Late accounts of the lighthouse after the destruction by the 1303 Crete earthquake include Ibn Battuta, a Moroccan scholar and explorer, who passed through Alexandria in 1326 and 1349. Battuta noted that the wrecked condition of the lighthouse was then only noticeable by the rectangle tower and entrance ramp. He stated the tower to be 140 shibr (30.8 m, 101 ft) on either side. Battuta detailed Sultan An-Nasir Muhammad's plan to build a new lighthouse near the site of the collapsed one, but these went unfulfilled after the Sultan's death in 1341.[16]


The lighthouse was partially cracked and damaged by earthquakes in 796 and 951, followed by structural collapse in the earthquake of 956, and then again in 1303 and 1323. Earthquakes propagate from two well known tectonic boundaries, the African–Arabian and Red Sea Rift zones, respectively 350 and 520 km from the lighthouse's location. Documentation shows the 956 earthquake to be the first to cause structural collapse of the top 20+ metres of the construction.[19]

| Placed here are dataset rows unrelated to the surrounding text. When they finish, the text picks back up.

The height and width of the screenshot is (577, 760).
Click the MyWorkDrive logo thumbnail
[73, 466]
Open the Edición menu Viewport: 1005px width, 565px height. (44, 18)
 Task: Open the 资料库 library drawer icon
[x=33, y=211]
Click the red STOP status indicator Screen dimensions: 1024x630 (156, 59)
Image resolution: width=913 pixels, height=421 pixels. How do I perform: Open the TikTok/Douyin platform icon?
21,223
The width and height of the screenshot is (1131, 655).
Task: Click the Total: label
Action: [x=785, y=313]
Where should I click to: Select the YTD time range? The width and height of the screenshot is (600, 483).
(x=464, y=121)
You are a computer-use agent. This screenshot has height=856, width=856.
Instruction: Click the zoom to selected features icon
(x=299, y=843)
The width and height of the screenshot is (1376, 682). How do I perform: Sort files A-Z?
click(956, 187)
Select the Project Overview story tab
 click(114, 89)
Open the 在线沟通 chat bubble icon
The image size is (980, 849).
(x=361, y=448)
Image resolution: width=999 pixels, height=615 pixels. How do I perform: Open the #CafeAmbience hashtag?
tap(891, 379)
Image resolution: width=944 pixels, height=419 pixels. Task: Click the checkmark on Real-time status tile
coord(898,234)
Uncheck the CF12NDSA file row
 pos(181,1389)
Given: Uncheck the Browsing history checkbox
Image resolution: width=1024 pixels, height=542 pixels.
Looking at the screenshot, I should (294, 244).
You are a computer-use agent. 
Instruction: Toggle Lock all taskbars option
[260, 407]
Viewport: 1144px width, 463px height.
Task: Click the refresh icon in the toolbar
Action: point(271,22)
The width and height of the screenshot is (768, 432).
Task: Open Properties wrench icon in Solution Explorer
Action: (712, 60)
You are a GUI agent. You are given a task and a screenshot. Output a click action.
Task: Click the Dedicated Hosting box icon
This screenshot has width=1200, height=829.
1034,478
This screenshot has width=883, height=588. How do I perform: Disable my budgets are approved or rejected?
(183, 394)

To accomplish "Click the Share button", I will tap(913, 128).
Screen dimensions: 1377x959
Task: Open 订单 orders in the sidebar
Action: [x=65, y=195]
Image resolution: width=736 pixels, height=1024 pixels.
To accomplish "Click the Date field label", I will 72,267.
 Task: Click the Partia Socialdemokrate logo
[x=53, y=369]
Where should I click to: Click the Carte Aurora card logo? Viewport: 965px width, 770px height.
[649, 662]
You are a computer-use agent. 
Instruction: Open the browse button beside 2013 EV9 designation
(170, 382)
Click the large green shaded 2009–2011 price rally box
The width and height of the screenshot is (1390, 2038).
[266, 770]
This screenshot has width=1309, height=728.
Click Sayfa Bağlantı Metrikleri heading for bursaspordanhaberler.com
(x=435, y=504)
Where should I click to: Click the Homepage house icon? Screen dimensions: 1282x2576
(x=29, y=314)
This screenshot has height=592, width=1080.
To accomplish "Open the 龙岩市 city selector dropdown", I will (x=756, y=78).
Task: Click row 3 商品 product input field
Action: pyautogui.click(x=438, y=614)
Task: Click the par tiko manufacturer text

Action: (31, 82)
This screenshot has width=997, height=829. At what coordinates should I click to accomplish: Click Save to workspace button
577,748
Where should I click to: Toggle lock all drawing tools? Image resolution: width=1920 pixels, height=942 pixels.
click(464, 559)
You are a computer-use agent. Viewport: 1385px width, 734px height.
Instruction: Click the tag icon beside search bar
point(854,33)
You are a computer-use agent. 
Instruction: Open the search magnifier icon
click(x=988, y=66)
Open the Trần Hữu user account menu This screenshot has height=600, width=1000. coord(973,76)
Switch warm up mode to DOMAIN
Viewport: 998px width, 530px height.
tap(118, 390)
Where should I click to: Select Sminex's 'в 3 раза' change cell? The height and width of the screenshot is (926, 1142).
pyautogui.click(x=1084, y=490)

Documented repairs after the 956 earthquake include the installment of an Islamic-style dome after the collapse of the statue that previously topped the monument. The most destructive earthquake in 1303 was an estimated intensity of VIII+ originating from the Greek island of Crete (280–350 km from Alexandria).[20] The stubby remnant disappeared in 1480, when the then-Sultan of Egypt, Qaitbay, built a medieval fort on the larger platform of the lighthouse site using some of the fallen stone.

The 10th-century writer al-Mas'udi reports a legendary tale on the lighthouse's destruction, according to which at the time of Caliph Abd al-Malik ibn Marwan (r. 705–715) the Byzantines sent a eunuch agent, who adopted Islam, gained the Caliph's confidence and secured permission to search for hidden treasure at the base of the lighthouse. The search was cunningly made in such a manner that the foundations were undermined, and the Pharos collapsed. The agent managed to escape in a ship waiting for him.[21]

Archaeological research and rediscovery[edit]

Lighthouse remains found in the Mediterranean Sea

Gaston Jondet made in 1916 the first detailed description of the submerged ruins of the old port of Alexandria. He was followed by Raymond Weill in the same year, and by Sir Leopold Halliday Savile in 1940.[22][23]

In 1968, the lighthouse was rediscovered. UNESCO sponsored an expedition to send a team of marine archaeologists, led by Honor Frost, to the site. She confirmed the existence of ruins representing part of the lighthouse. Due to the lack of specialized archaeologists and the area becoming a military zone, exploration was put on hold.[24]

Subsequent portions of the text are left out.